No fourth-party visibility. Your critical suppliers have their own suppliers. A breach or failure at a fourth party can disrupt your operations even if your direct supplier remains intact. Most TPRM programmes have no systematic view of this exposure.

Reactive rather than continuous. Assessing a supplier at onboarding and then annually is not the same as monitoring them continuously. A supplier's risk profile can change materially between annual reviews — through a security incident, a change of ownership, a financial deterioration, or a regulatory sanction. Programmes built on periodic snapshots miss this.

Disconnected from the wider GRC estate. Third-party risk exists in isolation in many organisations — managed by procurement or a separate vendor team, disconnected from the risk register, compliance programmes, and operational resilience planning. Regulators view TPRM as integral to the GRC estate, not adjacent to it. 

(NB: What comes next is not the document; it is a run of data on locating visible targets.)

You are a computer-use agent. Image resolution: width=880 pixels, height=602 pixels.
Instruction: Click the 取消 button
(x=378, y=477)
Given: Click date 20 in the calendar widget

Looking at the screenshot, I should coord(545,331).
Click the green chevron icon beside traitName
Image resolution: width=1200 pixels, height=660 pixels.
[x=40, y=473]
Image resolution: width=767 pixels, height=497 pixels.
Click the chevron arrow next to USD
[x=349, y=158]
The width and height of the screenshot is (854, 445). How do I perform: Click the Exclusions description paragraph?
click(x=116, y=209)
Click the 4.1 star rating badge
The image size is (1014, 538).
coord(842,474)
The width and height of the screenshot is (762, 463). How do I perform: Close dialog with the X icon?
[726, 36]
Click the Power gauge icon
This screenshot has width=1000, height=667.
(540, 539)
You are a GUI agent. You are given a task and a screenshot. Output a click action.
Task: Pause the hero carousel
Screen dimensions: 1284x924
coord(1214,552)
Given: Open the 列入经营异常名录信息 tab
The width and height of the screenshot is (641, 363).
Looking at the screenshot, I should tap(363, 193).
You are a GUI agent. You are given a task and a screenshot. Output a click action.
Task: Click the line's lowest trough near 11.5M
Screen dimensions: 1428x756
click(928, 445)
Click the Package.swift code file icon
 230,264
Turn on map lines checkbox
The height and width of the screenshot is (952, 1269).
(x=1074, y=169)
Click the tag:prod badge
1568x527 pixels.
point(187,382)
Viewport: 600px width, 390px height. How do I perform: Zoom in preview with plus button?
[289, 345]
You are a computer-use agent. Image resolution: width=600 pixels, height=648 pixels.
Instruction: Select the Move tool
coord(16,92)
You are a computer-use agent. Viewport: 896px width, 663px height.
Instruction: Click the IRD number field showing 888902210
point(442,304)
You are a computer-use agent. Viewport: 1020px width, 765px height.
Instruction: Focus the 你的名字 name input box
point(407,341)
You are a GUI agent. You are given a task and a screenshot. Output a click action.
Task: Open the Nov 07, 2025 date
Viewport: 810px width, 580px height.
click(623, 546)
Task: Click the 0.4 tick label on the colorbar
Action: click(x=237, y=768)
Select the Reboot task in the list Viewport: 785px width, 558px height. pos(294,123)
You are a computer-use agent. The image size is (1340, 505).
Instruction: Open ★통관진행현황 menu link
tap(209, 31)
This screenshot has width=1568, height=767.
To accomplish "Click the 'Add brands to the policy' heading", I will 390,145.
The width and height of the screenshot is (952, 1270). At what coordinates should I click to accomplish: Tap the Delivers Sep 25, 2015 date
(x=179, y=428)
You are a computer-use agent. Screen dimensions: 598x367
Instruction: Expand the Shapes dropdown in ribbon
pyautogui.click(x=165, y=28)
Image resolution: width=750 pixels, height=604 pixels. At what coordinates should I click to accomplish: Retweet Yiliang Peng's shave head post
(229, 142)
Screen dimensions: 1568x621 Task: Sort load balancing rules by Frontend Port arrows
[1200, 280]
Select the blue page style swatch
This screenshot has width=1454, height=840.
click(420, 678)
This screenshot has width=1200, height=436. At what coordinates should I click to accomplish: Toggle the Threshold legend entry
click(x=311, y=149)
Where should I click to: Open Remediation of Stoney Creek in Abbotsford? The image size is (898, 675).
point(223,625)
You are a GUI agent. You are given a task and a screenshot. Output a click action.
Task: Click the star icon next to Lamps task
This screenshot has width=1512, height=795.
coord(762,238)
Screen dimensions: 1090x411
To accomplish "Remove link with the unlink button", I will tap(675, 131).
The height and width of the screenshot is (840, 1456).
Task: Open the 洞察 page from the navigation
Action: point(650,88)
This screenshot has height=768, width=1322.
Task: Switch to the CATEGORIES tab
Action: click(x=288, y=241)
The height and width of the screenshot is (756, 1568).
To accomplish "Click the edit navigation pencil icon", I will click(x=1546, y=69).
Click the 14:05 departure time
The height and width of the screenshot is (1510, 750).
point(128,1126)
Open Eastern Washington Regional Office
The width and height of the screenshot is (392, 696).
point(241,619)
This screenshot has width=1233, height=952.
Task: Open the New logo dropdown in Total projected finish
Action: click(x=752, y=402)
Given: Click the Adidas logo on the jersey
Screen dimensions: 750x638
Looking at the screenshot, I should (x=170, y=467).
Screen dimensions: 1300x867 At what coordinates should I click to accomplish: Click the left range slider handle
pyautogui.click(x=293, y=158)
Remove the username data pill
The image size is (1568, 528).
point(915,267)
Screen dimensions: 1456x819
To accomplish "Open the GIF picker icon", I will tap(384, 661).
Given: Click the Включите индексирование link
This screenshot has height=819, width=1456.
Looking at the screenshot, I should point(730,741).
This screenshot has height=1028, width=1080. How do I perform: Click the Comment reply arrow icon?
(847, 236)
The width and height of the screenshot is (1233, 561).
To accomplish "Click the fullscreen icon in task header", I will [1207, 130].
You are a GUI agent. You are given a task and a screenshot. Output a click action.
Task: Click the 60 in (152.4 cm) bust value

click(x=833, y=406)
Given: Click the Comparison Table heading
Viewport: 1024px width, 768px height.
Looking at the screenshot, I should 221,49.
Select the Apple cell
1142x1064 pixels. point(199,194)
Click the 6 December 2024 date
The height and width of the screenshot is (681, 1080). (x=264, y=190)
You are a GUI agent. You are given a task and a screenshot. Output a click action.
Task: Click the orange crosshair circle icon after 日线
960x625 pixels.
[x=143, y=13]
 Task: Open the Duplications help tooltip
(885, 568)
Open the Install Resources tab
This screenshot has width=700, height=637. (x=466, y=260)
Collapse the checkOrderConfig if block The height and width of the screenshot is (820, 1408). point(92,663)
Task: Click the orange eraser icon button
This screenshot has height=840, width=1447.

Manual TPRM processes cannot meet the scale, consistency, and auditability that regulators now require. Purpose-built GRC technology closes the gap between what organisations need to evidence and what spreadsheet-based programmes can realistically deliver.

SureCloud's TPRM capability delivers 50% faster third-party risk assessments, 40% faster third-party onboarding, and 35% greater consistency across assessments — with a complete audit trail available at every stage. Third-party data is held in a single connected platform, updated in real time, and visible across risk, compliance, and operational resilience workstreams without manual re-entry.

GRACiE, SureCloud's AI, monitors the TPRM programme continuously — flagging changes, surfacing emerging risks, and generating audit-ready outputs without analyst overhead. For organisations facing DORA, NIS2, or FCA scrutiny, this is the difference between a programme that evidences control and one that documents intent.

SureCloud is recognised in the Gartner Market Guide for TPRM Solutions and has 19 years of GRC expertise embedded in the platform.

1. Third-party operational risk management is a binding regulatory obligation under DORA, NIS2, and FCA operational resilience rules — not a best practice.
2. Regulators expect continuous monitoring, documented due diligence, contractual alignment, concentration risk management, and tested exit plans.
3. Annual questionnaires and spreadsheet-based tracking do not meet the current standard.
4. Fourth-party risk (your suppliers' suppliers) is in scope and must be systematically addressed.
5. Management and boards are personally liable under DORA and NIS2 for failures in third-party risk oversight.
6. A connected GRC platform — not a siloed TPRM tool — is the most defensible architecture against regulatory scrutiny.